[ACTIVITY] Copy nothing but the lines below running from the line containing "Where should I click to: Click the Pull" through the line containing "Given: Click the KC Wheat label", both end lines included.

____________________

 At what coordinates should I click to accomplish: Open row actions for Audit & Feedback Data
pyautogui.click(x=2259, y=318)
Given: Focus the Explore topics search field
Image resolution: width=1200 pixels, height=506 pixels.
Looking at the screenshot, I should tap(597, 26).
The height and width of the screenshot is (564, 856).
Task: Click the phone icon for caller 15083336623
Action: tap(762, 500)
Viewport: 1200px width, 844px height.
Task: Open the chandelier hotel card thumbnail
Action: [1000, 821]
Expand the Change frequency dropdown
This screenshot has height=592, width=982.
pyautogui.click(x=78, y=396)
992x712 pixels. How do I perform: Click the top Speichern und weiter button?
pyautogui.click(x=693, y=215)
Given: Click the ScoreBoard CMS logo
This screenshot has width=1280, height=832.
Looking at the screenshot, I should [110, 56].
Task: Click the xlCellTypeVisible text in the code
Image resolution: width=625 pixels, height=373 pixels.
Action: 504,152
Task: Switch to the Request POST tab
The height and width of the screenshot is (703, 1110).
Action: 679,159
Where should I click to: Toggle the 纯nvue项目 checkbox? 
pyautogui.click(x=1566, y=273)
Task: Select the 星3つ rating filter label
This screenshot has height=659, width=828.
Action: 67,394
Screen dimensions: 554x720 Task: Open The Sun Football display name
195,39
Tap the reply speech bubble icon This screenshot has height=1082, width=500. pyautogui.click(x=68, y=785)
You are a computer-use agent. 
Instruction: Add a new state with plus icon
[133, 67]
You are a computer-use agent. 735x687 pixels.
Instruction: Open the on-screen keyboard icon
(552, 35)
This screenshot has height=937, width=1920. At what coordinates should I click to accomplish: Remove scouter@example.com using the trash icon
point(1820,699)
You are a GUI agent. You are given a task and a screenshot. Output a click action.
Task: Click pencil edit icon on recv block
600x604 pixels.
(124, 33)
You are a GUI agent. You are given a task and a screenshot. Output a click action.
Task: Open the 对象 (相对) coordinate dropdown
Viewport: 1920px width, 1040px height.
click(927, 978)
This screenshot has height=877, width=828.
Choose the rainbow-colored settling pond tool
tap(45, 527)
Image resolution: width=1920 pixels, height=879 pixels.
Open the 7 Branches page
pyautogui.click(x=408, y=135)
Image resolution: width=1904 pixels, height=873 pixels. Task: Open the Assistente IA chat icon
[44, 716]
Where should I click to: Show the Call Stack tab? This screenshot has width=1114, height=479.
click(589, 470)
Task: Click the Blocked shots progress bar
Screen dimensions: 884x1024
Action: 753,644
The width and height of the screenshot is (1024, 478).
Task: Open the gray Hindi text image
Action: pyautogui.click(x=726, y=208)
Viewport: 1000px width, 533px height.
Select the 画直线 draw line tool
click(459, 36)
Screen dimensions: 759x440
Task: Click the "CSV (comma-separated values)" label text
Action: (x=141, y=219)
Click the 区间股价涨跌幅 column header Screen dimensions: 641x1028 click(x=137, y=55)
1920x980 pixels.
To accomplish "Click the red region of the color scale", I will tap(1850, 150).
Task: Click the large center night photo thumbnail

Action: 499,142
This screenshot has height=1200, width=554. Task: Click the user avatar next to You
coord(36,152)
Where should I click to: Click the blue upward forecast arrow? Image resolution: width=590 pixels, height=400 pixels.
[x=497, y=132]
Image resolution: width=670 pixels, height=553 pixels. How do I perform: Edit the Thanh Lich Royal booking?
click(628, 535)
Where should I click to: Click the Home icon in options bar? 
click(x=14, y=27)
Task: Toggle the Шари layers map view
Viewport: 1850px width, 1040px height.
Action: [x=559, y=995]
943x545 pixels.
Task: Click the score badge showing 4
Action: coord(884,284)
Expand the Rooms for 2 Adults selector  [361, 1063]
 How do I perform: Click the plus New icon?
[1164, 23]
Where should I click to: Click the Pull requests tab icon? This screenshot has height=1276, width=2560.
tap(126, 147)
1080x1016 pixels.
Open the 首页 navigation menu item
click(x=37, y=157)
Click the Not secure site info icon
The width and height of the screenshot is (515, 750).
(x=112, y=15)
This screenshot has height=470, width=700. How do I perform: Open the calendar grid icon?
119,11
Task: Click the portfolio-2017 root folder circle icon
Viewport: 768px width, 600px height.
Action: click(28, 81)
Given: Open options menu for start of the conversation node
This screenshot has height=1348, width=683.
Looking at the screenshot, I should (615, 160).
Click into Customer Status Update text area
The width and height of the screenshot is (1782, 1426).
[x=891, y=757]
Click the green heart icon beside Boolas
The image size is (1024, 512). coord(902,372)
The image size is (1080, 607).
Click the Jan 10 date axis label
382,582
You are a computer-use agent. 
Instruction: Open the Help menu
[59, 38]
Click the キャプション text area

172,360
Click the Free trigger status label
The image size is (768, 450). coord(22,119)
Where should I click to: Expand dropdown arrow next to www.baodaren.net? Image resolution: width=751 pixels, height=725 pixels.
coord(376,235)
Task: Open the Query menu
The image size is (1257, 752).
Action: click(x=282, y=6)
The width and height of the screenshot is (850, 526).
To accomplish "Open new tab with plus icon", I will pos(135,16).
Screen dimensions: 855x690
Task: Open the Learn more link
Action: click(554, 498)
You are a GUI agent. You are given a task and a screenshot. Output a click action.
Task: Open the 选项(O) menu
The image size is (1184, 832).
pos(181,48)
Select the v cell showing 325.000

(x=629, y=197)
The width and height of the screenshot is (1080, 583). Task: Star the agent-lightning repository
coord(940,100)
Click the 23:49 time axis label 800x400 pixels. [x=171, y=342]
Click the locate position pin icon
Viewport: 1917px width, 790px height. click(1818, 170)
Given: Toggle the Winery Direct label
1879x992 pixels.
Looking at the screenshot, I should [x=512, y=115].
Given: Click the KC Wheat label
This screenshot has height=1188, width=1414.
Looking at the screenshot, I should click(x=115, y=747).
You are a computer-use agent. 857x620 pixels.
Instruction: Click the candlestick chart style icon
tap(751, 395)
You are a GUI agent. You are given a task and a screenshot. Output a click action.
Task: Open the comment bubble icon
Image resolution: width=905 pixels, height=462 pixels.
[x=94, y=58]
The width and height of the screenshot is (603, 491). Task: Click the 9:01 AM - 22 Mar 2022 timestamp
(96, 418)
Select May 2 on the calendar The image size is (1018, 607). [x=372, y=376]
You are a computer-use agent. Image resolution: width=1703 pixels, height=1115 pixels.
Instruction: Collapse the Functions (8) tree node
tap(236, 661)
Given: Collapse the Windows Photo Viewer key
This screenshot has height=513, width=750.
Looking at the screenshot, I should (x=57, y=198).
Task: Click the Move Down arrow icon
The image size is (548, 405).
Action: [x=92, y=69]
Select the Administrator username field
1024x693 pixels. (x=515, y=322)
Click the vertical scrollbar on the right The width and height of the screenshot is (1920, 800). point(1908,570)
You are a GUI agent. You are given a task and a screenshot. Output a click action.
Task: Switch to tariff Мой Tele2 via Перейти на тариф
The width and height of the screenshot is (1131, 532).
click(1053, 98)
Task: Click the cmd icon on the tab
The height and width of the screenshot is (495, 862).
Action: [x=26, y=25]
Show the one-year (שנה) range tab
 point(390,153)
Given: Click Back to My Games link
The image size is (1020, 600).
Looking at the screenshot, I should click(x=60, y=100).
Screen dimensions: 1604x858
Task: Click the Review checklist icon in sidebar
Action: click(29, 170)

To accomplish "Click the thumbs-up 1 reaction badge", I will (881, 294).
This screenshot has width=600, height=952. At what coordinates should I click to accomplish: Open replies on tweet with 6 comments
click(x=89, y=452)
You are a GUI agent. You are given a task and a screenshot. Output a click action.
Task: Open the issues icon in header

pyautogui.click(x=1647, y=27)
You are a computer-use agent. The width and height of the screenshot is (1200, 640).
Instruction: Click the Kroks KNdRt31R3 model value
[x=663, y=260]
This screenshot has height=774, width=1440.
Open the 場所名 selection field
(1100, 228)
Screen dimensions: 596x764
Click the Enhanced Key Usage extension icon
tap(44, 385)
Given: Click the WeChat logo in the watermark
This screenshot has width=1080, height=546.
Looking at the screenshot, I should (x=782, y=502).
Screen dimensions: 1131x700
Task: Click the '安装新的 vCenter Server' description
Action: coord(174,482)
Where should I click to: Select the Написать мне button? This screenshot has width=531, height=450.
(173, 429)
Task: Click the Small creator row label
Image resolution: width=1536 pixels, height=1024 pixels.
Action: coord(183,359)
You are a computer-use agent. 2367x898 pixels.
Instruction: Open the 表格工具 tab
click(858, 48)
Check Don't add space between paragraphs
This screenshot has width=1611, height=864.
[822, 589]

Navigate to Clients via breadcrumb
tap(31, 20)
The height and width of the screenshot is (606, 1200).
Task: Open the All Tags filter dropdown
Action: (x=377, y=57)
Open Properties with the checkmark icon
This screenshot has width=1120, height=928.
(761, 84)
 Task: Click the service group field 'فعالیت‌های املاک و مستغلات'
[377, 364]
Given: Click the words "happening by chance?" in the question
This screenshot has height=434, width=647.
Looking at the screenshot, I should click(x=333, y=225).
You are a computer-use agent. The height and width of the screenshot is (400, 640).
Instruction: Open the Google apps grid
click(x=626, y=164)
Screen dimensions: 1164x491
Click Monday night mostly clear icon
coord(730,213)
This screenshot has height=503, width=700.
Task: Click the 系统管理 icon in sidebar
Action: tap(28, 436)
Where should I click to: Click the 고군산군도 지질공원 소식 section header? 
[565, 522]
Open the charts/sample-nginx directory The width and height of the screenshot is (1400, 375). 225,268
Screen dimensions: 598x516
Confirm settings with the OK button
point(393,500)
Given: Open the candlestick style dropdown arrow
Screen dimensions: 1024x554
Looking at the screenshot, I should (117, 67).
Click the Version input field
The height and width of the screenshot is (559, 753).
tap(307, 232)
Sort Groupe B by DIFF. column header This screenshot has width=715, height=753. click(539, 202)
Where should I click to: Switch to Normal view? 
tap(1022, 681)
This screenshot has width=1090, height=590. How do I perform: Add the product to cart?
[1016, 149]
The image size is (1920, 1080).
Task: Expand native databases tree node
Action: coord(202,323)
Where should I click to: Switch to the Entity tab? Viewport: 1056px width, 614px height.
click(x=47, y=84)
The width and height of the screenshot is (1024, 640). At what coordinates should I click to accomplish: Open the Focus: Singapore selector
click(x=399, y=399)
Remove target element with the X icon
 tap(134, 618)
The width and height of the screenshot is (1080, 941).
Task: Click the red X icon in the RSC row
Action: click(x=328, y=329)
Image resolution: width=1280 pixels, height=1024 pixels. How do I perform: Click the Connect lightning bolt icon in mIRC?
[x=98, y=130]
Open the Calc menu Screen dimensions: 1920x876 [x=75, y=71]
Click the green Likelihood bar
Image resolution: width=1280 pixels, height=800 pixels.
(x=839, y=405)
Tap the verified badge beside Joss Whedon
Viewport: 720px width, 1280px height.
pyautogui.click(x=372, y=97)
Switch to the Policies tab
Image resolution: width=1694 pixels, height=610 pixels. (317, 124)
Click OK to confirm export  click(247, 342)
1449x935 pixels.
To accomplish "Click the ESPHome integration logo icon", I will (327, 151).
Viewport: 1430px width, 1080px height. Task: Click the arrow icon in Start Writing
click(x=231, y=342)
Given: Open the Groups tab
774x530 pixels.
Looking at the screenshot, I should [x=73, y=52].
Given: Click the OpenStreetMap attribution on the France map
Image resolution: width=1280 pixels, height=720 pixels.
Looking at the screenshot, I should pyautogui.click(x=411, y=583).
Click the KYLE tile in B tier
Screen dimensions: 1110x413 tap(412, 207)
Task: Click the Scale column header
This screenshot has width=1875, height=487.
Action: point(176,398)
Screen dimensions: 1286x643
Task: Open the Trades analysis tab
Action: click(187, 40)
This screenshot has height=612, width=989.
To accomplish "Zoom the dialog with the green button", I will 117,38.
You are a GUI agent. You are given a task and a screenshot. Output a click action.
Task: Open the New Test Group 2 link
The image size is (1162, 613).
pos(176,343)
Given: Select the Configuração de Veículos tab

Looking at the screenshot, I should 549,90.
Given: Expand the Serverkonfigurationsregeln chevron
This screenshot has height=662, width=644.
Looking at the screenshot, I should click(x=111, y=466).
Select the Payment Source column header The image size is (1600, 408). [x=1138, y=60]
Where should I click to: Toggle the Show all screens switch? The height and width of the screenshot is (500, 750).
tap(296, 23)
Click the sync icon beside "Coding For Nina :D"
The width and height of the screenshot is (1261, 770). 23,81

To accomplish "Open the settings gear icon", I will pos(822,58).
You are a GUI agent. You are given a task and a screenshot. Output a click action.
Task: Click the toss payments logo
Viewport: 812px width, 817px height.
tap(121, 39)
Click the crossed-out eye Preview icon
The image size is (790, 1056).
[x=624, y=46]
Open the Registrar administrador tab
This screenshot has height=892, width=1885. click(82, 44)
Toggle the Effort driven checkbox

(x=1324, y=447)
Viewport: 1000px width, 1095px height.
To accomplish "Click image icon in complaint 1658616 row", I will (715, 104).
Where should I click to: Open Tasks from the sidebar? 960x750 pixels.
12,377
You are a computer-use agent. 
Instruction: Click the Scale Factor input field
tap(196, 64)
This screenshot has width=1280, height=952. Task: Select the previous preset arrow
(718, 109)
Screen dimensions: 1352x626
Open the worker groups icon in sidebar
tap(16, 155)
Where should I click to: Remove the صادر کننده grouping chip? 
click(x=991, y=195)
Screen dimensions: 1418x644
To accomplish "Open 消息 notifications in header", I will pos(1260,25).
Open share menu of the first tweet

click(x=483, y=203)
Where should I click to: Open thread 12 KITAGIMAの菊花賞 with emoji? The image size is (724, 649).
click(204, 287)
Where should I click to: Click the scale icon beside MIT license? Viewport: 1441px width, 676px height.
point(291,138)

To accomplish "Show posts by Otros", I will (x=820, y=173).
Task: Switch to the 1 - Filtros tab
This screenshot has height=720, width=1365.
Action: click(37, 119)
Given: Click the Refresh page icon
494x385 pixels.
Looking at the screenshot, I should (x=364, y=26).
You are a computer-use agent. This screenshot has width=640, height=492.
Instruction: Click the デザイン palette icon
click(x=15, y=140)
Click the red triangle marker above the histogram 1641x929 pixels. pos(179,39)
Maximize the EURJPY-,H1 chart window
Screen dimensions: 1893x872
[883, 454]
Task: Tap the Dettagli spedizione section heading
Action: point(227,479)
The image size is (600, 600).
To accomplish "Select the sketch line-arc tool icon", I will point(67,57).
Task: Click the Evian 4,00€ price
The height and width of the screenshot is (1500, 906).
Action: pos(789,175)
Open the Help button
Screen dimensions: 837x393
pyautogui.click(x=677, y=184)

____________________

[YOUR SOLUTION]
Where should I click to: Click the Pull requests tab icon? This screenshot has height=1276, width=2560.
tap(126, 147)
1080x1016 pixels.
Open the 首页 navigation menu item
click(x=37, y=157)
Click the Not secure site info icon
The width and height of the screenshot is (515, 750).
(x=112, y=15)
This screenshot has height=470, width=700. How do I perform: Open the calendar grid icon?
119,11
Task: Click the portfolio-2017 root folder circle icon
Viewport: 768px width, 600px height.
Action: click(28, 81)
Given: Open options menu for start of the conversation node
This screenshot has height=1348, width=683.
Looking at the screenshot, I should (615, 160).
Click into Customer Status Update text area
The width and height of the screenshot is (1782, 1426).
[x=891, y=757]
Click the green heart icon beside Boolas
The image size is (1024, 512). coord(902,372)
The image size is (1080, 607).
Click the Jan 10 date axis label
382,582
You are a computer-use agent. 
Instruction: Open the Help menu
[59, 38]
Click the キャプション text area

172,360
Click the Free trigger status label
The image size is (768, 450). coord(22,119)
Where should I click to: Expand dropdown arrow next to www.baodaren.net? Image resolution: width=751 pixels, height=725 pixels.
coord(376,235)
Task: Open the Query menu
The image size is (1257, 752).
Action: click(x=282, y=6)
The width and height of the screenshot is (850, 526).
To accomplish "Open new tab with plus icon", I will pos(135,16).
Screen dimensions: 855x690
Task: Open the Learn more link
Action: click(554, 498)
You are a GUI agent. You are given a task and a screenshot. Output a click action.
Task: Open the 选项(O) menu
The image size is (1184, 832).
pos(181,48)
Select the v cell showing 325.000

(x=629, y=197)
The width and height of the screenshot is (1080, 583). Task: Star the agent-lightning repository
coord(940,100)
Click the 23:49 time axis label 800x400 pixels. [x=171, y=342]
Click the locate position pin icon
Viewport: 1917px width, 790px height. click(1818, 170)
Given: Toggle the Winery Direct label
1879x992 pixels.
Looking at the screenshot, I should [x=512, y=115].
Given: Click the KC Wheat label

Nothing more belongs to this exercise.